Consider a woman who has been cheated on by her husband. Incited by real injustice against her, she can arise to hold the whole family hostage with her rage.

Or a man wounded by one creepy pastor or by a system that ultimately sides with the creep and not the victim. He like the betrayed wife is right to press through fear and expose that darkness. But anger too often morphs into an infectious stranglehold of hate (in this case, against the Church) which bars him from what could cure him.

The most obvious example of misplaced anger is gay activism. Citing real ills done to some children who are gender confused and claiming that suicide is immanent for any such confused soul who is not allowed to act out homosexually or get a sex change, activists have done a masterful job at changing how an entire civilization understands sexual brokenness.

Brokenness, what brokenness? We can no longer even speak of Jesus’ loving redemption of persons who repent from what Scripture defines as a perversion of God’s will for humanity in our ‘born that way, stay that way, get out of my way’ culture.

Still, anger can be a good thing. I am angry at what unfaithful men do to women and what clergy men can visit upon the vulnerable. And I am angry that the Church has often failed to understand such relational and sexual brokenness and to provide healing. That anger motivates me to do something about it. I want to go against the grain of a complacent Church that would rather play ‘nice’ than act decisively on behalf of damaged people. If she arose as the prophet, she may well begin to remove the stains that blemish her. She could become a healing community worthy of Jesus.

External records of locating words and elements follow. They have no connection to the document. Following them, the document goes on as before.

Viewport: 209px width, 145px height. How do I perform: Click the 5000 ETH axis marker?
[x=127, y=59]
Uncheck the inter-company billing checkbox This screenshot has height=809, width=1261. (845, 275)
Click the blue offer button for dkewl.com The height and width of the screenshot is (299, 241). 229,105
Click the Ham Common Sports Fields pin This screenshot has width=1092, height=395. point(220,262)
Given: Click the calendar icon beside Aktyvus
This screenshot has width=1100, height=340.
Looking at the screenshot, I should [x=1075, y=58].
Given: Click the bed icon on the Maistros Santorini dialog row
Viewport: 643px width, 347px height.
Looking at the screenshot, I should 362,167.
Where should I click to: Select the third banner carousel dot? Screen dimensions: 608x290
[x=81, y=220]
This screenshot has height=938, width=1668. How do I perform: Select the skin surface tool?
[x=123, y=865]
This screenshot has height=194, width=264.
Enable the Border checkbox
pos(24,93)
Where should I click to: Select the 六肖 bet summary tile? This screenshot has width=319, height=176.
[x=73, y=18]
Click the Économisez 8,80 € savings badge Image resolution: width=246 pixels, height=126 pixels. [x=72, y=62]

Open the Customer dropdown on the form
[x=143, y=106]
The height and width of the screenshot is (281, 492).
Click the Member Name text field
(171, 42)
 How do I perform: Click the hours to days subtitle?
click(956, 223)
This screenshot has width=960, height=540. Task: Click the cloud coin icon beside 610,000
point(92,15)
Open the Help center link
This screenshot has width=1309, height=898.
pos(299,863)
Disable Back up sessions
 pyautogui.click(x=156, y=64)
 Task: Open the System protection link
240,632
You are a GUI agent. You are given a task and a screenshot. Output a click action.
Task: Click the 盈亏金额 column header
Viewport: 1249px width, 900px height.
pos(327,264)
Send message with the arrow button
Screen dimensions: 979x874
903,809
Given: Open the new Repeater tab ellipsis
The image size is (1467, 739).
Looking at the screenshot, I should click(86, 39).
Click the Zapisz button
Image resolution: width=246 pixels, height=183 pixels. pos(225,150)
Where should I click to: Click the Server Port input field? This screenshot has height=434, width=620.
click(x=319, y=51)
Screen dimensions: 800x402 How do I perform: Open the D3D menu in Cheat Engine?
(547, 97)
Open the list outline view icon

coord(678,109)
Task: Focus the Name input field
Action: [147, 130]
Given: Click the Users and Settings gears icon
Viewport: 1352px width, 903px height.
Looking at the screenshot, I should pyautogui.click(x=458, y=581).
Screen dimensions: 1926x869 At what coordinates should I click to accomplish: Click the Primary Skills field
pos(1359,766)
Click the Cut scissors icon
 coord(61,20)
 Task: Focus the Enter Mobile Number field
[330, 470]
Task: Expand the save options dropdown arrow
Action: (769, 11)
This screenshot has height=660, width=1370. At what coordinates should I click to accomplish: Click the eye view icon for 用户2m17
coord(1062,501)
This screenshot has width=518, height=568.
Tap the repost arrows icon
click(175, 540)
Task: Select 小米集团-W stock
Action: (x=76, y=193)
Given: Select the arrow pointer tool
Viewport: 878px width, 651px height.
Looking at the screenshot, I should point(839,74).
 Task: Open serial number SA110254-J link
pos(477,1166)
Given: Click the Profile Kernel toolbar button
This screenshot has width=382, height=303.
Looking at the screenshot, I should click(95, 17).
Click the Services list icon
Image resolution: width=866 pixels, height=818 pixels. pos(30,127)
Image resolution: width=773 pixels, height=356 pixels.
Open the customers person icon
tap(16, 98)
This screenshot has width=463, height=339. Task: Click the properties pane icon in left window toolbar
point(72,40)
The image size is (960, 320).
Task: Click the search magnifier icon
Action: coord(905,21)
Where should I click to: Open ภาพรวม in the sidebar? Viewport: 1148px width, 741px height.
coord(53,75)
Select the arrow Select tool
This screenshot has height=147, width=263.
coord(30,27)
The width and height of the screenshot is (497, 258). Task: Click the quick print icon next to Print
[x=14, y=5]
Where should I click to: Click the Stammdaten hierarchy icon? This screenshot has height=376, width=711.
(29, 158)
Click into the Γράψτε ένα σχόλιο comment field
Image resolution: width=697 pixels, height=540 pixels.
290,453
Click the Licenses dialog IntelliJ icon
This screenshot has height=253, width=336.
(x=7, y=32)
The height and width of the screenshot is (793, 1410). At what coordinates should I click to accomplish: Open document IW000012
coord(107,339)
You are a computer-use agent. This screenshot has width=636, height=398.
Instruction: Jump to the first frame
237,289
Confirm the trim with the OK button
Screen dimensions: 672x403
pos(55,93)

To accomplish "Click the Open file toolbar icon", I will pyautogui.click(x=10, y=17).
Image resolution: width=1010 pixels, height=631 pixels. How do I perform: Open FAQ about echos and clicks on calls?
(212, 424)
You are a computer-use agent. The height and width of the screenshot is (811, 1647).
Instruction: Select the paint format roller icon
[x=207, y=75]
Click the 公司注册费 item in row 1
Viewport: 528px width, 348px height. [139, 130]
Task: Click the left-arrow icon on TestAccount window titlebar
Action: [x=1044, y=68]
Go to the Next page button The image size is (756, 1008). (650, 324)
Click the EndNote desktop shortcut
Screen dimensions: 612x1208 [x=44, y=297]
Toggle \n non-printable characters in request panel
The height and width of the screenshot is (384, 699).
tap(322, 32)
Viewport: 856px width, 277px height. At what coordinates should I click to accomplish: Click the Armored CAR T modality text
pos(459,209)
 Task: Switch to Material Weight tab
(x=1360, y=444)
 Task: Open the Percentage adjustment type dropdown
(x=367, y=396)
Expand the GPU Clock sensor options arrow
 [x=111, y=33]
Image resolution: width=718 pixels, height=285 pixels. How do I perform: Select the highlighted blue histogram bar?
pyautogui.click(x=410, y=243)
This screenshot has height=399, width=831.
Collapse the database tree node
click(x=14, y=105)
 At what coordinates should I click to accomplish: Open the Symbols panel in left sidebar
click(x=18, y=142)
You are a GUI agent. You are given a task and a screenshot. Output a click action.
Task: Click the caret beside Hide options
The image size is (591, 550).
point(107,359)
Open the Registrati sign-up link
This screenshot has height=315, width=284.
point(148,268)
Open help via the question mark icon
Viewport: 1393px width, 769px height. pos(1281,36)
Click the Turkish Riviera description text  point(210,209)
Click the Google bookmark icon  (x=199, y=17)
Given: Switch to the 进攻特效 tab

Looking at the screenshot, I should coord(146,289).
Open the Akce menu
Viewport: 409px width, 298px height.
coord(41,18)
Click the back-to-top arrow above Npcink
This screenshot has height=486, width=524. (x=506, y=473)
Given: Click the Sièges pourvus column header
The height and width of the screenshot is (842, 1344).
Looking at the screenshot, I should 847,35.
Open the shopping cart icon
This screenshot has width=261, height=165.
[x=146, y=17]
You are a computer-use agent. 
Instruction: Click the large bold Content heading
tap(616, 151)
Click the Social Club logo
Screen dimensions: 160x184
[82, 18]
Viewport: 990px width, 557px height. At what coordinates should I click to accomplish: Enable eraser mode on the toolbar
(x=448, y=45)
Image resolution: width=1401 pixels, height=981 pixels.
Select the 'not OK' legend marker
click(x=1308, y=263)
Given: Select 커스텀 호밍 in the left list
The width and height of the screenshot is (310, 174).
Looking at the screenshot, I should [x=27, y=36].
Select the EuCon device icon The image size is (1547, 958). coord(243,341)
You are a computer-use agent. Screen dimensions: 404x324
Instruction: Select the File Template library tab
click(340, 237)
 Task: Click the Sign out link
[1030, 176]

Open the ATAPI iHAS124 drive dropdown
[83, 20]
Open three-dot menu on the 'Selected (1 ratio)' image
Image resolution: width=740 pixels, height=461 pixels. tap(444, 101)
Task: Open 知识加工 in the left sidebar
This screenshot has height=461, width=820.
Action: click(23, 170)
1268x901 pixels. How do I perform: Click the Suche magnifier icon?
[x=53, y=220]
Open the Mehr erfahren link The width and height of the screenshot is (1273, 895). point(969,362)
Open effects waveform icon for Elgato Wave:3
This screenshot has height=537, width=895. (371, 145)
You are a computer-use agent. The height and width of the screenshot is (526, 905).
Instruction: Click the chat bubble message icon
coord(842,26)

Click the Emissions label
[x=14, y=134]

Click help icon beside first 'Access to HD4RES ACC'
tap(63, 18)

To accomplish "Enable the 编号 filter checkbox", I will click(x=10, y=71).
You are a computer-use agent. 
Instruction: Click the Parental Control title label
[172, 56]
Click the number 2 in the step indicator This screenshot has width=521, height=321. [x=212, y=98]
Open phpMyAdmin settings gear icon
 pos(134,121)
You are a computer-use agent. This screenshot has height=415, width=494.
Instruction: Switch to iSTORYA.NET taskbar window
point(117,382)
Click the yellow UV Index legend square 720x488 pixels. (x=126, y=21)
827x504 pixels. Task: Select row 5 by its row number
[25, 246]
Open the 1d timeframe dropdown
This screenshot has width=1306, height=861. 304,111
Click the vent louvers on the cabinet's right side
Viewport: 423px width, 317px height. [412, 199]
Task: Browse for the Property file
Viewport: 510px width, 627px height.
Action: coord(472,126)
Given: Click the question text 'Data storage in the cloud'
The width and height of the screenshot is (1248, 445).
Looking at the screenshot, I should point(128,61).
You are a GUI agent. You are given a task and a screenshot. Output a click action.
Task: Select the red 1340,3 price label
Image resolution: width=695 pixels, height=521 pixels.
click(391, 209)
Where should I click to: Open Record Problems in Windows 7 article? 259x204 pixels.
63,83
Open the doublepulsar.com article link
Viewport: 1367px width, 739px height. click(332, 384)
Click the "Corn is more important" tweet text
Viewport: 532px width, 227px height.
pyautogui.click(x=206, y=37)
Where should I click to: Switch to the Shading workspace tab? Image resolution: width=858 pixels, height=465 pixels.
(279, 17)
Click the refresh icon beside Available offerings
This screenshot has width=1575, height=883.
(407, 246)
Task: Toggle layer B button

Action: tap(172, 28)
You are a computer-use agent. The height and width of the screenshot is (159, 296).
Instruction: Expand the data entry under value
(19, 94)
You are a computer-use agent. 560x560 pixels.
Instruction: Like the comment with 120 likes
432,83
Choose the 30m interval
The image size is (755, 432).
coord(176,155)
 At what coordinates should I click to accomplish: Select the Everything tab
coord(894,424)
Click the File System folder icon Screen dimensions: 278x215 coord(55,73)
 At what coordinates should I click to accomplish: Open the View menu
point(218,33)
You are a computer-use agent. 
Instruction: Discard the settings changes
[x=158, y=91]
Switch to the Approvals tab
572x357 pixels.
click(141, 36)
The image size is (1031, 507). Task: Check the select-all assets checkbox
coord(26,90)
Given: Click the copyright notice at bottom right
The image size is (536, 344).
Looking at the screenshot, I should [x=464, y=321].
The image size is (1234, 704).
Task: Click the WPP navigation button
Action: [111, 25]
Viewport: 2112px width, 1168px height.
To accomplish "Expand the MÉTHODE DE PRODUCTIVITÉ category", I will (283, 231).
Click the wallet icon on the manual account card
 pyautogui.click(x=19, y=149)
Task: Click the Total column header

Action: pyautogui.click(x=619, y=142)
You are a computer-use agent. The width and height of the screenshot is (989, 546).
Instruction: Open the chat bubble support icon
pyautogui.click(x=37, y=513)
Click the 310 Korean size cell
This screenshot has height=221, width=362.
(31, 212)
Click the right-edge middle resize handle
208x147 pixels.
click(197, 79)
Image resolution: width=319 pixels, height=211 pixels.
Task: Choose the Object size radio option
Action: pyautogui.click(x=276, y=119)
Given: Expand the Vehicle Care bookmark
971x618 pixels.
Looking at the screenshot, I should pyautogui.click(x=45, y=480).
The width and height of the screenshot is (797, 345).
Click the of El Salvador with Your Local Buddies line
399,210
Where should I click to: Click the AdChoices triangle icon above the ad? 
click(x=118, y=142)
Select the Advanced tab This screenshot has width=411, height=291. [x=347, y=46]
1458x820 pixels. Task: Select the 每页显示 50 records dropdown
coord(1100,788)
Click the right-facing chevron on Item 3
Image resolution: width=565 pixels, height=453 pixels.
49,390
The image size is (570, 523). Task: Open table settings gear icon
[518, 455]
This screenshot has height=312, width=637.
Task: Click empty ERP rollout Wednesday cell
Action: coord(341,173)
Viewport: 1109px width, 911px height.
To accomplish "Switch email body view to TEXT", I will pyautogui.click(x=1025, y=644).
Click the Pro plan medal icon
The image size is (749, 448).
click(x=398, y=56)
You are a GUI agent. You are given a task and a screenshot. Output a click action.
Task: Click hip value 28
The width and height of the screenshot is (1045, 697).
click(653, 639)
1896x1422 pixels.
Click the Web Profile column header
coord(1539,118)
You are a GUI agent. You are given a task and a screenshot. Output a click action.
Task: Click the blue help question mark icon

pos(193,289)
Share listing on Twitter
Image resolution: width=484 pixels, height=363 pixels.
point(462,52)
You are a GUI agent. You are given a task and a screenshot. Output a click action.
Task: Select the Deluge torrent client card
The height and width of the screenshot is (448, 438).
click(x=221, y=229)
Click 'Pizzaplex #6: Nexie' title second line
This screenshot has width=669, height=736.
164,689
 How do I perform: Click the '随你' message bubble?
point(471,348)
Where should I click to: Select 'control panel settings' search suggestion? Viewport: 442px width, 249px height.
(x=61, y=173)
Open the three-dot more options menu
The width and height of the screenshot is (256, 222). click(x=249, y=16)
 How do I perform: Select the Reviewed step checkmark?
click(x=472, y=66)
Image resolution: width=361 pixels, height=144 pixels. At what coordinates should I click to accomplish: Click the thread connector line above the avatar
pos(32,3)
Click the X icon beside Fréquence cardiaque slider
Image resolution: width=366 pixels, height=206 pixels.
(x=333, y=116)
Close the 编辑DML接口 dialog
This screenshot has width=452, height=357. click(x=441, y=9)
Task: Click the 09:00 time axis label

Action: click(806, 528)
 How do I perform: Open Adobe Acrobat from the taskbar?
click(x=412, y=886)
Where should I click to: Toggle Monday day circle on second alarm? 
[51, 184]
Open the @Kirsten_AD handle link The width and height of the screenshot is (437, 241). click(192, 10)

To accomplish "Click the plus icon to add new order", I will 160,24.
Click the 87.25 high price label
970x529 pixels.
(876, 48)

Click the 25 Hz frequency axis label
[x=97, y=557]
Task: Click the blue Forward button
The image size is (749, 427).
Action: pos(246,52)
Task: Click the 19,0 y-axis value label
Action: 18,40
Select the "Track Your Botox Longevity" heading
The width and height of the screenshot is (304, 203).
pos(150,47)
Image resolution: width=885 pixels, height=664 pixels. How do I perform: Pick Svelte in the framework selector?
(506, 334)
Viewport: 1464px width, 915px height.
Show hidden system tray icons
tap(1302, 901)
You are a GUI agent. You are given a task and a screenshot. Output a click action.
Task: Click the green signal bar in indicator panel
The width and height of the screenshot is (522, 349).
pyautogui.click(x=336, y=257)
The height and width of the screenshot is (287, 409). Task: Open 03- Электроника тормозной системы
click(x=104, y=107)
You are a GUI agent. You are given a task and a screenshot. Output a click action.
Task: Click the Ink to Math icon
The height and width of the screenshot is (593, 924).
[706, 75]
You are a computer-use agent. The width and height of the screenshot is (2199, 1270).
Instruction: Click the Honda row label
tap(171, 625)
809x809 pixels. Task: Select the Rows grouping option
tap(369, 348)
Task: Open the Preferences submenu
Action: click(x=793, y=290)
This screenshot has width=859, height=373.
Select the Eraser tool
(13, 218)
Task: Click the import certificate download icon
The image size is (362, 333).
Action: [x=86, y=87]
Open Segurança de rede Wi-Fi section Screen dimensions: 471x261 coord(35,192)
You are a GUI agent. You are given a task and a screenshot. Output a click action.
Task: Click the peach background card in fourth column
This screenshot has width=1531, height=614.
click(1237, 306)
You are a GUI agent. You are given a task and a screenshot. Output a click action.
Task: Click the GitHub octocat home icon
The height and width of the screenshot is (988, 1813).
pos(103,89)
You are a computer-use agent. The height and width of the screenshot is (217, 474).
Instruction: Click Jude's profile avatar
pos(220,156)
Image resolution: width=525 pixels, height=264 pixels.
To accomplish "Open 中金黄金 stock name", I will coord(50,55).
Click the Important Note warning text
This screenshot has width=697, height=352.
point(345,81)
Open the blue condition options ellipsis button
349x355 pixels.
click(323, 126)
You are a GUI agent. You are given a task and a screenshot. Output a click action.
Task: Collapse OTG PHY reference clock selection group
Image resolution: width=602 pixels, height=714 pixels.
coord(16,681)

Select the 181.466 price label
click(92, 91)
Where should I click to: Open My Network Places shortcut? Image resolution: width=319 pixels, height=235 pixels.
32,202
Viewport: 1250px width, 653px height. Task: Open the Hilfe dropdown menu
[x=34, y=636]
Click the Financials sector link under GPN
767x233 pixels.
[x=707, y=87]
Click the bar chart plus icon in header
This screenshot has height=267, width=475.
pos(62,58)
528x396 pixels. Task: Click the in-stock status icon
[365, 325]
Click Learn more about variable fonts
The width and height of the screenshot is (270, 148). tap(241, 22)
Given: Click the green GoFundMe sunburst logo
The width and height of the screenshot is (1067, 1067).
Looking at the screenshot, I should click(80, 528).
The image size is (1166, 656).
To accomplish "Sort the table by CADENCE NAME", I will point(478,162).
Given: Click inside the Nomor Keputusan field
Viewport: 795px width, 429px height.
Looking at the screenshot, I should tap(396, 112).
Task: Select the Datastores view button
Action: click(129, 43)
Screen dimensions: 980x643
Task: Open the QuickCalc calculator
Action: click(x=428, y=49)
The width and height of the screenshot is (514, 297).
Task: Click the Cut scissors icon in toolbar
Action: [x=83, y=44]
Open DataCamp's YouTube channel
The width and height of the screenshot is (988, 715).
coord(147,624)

God got mad, so mad He drove idolaters from the Father’s house then submitted to misery in order to end ours at Calvary. His passion is always the litmus test for whether our passion will plunder or purify. In order for anger to motivate us rightly, we must submit our wounds to the One who bears them and cleanses them from bitterness and other infections. We must forgive our captors. I must continually lay down activists at the foot of the Cross—‘Father, forgive them; they know not their self-justifying ways.’

I want to arise and see and act on behalf of persons enslaved by a host of injustices. Let us be His witnesses, inviting them to kneel before the One in whom mercy and justice meet.